Regionally, the biggest drop — 31 percent — came in China in both direct sales and sales at the company’s beauty boutiques. Its sales were up more than 20 percent in Latin America and Central and Eastern Europe, two key markets for Avon.

“We are pleased with the results in most regions, including the early signs of stabilization in North America,” wrote BMO Capital Markets analyst Connie Maneaty in a note to investors. “However, the collapse of business in China suggests that a growth vehicle has been sidelined and will take considerable time and effort to rebuild.”

Avon has been in the midst of a bribery investigation in China since 2008, when it received a tip that some travel, entertainment and other expenses in China may have been improper.

Avon has not said much publicly about the investigation, except that the company has expanded it to other countries. The Wall Street Journal, citing an anonymous source, reported this month that the probe involves the purchases of trips for Chinese government officials with ties to Avon’s business.

Earlier this month it put four executives on leave related to the investigation, which is still ongoing and has spread to other countries.

CEO Andrea Jung said the company is holding reviews “in a selection of markets representing each of our four international business units outside of China,” but added the original allegation was in China only.

The company said its costs related to the investigation were higher during the quarter but did not disclose them.

In a call with analysts, Jung said that aside from the investigation, China results have been weak and the company plans to focus more on direct selling, rather than a two-tiered structure of retail and direct selling, to improve results in the region. The change will begin in the summer and roll out through 2011. Avon named Rene Ordonez new general manager of China to lead the transition, effective immediately. He had been general manager of South Latin America.

“We anticipate this is the beginning of a new day in China,” Jung said.

Avon earned $42.5 million, or 10 cents per share, for the period that ended March 31, down from $117.3 million, or 27 cents per share, a year earlier.

But it earned 33 cents per share, excluding one-time costs like the devaluation of Venezuela’s bolivar and an internal restructuring that involved job cuts and other expense reductions. That beat the average forecast of analysts surveyed by Thomson Reuters by a penny per share.

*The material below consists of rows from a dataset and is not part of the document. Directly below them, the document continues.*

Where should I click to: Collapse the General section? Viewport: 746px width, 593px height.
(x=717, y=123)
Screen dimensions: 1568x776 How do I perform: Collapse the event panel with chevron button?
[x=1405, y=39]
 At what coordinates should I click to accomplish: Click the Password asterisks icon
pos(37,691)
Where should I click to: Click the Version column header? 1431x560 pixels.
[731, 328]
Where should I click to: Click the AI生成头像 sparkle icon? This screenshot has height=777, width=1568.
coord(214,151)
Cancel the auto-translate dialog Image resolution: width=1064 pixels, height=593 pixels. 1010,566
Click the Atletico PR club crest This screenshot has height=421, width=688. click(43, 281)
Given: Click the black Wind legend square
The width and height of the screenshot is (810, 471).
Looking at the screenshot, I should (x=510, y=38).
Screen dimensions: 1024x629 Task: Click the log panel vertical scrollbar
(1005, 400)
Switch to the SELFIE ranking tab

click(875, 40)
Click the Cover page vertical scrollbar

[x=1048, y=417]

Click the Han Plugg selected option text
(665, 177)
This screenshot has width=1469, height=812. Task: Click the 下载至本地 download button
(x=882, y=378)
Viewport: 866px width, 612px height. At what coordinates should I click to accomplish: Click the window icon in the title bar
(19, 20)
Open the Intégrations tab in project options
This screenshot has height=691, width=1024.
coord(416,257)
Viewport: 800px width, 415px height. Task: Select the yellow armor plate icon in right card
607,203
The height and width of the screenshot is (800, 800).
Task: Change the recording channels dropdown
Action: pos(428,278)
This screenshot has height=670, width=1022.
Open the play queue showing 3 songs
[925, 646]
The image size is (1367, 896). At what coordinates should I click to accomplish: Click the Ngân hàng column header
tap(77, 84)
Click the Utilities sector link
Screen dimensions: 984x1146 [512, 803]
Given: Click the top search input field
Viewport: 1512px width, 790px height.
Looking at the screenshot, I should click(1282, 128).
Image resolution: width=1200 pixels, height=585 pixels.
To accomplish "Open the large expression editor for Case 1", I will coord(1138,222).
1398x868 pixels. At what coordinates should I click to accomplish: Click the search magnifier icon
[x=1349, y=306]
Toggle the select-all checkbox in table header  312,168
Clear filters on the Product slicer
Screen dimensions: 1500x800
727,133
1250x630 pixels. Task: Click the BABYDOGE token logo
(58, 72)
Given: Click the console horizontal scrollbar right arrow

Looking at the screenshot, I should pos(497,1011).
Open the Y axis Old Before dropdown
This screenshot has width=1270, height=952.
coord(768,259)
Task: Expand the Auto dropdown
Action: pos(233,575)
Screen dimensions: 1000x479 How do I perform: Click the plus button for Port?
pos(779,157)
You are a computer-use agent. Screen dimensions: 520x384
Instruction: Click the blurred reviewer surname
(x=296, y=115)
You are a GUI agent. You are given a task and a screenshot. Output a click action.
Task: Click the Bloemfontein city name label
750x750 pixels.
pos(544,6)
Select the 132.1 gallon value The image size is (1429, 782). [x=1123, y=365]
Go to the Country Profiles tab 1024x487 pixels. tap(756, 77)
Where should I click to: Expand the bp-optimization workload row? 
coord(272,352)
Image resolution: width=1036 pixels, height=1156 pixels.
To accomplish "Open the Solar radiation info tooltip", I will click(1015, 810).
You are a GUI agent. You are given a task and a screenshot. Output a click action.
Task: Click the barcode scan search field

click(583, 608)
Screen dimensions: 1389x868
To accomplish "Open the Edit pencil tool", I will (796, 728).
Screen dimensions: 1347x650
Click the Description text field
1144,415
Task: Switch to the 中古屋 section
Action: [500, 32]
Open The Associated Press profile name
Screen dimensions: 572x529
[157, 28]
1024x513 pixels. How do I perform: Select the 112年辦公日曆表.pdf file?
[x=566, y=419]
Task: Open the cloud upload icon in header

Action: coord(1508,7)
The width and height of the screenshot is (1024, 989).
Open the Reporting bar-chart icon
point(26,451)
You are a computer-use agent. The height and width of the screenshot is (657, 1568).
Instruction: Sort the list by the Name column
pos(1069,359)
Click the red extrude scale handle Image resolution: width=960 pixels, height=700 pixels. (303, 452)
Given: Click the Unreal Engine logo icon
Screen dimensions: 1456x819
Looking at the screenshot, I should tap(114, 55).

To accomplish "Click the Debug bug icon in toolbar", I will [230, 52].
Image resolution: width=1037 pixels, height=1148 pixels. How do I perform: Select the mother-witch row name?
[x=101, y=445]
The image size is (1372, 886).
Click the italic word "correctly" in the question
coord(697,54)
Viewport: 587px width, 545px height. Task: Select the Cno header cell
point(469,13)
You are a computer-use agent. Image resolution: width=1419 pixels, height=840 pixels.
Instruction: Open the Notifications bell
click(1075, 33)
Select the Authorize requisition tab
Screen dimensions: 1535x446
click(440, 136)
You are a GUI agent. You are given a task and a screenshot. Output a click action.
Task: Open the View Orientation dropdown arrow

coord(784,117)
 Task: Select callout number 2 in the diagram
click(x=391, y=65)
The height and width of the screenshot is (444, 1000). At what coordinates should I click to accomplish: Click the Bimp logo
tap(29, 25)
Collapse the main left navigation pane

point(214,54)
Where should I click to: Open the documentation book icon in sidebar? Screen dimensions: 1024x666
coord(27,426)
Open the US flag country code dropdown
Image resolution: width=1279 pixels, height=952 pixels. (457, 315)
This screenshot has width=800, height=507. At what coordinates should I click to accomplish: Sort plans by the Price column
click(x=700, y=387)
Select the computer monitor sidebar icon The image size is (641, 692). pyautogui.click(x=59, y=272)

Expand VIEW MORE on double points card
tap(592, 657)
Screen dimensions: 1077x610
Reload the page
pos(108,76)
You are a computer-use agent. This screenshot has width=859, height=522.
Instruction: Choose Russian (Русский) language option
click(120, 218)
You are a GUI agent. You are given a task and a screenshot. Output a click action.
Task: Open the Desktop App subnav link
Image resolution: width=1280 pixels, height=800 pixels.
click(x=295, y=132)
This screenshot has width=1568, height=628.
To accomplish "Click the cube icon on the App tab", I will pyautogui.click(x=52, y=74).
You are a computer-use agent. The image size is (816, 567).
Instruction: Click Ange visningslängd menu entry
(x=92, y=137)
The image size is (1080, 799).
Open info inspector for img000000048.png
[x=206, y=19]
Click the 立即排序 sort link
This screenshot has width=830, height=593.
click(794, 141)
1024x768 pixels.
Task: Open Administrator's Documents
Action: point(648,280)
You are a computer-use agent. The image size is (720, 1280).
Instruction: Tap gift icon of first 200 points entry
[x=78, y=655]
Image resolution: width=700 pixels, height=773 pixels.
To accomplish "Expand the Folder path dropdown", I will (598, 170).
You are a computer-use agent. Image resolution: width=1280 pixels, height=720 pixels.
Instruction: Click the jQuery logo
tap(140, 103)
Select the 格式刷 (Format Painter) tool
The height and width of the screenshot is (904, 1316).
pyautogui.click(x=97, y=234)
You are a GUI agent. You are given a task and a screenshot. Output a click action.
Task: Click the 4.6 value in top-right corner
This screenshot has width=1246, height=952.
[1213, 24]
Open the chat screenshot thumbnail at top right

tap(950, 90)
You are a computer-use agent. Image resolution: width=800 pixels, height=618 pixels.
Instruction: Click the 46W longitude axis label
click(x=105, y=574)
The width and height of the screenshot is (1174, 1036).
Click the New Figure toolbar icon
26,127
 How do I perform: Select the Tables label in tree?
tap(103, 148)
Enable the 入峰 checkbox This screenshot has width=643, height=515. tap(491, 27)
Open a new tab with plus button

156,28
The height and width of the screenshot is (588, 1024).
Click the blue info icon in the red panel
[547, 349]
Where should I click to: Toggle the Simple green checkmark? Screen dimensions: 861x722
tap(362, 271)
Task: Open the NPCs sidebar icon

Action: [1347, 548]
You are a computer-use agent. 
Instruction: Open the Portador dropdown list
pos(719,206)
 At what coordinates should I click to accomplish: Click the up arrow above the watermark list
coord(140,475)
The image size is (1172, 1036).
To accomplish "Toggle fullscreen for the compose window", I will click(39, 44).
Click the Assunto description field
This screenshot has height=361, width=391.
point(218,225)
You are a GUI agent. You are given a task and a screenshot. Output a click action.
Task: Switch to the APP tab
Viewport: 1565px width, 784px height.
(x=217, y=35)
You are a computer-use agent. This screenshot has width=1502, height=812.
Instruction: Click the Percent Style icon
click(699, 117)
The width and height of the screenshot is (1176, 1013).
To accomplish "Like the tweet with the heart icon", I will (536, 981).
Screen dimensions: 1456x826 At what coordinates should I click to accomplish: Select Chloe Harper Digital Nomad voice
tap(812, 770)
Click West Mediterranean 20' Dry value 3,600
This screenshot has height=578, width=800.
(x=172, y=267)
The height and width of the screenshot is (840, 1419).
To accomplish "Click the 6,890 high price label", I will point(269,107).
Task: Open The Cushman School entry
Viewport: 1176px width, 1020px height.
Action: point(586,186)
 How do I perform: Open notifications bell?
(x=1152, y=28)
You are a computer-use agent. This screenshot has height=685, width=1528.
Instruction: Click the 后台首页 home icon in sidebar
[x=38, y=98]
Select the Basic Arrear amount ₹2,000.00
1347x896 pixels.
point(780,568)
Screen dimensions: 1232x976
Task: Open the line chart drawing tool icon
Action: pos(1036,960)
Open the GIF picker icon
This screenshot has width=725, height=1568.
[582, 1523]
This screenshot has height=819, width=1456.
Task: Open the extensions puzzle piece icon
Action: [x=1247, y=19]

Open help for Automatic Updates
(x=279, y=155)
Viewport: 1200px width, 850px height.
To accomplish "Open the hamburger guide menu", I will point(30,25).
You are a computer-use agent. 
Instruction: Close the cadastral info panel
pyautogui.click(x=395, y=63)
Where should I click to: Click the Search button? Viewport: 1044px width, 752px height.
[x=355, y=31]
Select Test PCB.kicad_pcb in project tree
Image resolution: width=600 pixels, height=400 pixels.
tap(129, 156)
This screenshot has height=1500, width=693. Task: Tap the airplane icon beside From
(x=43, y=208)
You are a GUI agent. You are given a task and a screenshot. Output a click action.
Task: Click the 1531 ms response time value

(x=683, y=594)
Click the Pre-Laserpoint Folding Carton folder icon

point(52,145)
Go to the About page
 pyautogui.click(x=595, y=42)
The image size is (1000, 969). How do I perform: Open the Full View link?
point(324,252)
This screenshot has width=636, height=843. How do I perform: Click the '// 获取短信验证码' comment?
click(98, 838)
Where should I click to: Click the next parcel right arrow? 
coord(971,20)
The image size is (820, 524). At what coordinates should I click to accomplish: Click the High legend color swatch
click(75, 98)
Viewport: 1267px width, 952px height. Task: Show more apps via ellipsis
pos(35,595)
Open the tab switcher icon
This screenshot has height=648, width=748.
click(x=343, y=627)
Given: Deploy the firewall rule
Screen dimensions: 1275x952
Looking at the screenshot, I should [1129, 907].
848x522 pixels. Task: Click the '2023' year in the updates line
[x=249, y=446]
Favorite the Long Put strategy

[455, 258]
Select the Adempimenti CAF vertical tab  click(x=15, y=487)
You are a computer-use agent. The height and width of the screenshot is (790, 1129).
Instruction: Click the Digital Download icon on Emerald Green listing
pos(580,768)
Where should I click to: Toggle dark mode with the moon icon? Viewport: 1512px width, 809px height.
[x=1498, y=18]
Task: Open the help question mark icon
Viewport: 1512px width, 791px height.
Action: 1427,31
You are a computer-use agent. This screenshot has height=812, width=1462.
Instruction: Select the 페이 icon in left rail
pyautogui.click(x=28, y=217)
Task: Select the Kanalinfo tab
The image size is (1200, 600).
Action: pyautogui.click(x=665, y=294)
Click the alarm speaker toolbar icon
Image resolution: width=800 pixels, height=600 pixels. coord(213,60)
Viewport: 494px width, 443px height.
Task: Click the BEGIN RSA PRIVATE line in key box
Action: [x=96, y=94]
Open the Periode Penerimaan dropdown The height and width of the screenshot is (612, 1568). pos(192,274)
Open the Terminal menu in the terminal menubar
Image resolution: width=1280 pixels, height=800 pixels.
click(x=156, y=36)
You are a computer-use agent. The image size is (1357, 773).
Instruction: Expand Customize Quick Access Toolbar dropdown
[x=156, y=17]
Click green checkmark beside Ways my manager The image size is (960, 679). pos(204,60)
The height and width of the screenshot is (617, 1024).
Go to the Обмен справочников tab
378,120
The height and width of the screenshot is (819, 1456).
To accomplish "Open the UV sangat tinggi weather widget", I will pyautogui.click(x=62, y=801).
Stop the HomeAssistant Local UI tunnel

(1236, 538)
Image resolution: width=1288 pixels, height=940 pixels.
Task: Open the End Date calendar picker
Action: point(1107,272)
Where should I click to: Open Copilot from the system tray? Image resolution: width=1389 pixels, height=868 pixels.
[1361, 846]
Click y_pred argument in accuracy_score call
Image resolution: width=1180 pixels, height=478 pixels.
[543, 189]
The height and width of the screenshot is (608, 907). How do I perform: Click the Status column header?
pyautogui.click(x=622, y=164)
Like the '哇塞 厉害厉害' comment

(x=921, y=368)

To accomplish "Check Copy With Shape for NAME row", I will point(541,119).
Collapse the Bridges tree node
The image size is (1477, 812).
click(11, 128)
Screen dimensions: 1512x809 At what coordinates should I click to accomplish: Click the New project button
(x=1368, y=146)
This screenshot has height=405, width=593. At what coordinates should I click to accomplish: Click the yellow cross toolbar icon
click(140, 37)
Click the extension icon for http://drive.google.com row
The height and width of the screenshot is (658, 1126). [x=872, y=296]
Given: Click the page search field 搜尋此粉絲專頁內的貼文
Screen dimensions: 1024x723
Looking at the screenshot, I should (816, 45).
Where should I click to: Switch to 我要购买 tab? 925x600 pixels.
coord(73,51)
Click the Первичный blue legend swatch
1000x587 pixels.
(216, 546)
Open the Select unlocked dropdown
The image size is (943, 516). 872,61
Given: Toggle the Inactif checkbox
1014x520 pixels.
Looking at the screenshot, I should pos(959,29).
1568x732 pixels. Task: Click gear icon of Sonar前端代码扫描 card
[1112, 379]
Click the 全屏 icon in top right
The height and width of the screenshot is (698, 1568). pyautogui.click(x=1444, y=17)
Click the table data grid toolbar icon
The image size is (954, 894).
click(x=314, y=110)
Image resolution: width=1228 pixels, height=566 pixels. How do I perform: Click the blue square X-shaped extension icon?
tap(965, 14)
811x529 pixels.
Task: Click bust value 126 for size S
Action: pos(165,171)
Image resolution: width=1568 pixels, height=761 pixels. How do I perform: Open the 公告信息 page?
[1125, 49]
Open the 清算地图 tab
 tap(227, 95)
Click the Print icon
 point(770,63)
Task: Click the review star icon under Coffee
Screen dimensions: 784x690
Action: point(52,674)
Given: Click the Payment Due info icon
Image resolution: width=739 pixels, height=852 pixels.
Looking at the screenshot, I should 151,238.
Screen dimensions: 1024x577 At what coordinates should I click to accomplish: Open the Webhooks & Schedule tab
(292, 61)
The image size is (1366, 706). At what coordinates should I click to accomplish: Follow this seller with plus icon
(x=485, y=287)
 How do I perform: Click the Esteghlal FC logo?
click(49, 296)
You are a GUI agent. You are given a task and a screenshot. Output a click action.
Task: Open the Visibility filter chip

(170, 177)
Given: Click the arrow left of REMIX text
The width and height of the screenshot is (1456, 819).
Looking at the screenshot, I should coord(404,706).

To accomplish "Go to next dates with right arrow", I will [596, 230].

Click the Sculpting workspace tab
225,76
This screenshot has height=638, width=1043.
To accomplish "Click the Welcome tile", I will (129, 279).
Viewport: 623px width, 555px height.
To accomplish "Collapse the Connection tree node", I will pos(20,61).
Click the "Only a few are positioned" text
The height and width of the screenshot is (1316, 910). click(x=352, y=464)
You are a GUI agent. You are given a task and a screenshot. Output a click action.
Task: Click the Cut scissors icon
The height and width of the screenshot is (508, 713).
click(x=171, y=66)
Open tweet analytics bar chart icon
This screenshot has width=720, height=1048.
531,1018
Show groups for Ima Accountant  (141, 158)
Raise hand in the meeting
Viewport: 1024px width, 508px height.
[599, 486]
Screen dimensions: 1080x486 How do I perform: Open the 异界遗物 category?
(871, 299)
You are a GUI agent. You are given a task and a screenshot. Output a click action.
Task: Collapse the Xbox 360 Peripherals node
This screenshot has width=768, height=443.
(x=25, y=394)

Its revenue jumped 15 percent to $2.49 billion.

In Latin America and Europe, which make up about 70 percent of Avon’s sales, revenue rose solidly: 22 percent in Latin America and 28 percent in Central and Eastern Europe. Revenue rose 23 percent in Western Europe, the Middle East and Africa. But it increased more modestly — 10 percent — in Avon’s Asia Pacific region, which does not include China.

Competitor Revlon Inc., which reported on its first-quarter on Thursday, also saw revenue from its popular brands like Almay and Ultima II fall in the U.S. and grow overseas.

Avon shares fell 34 cents, or 1 percent, to close at $32.33 Friday.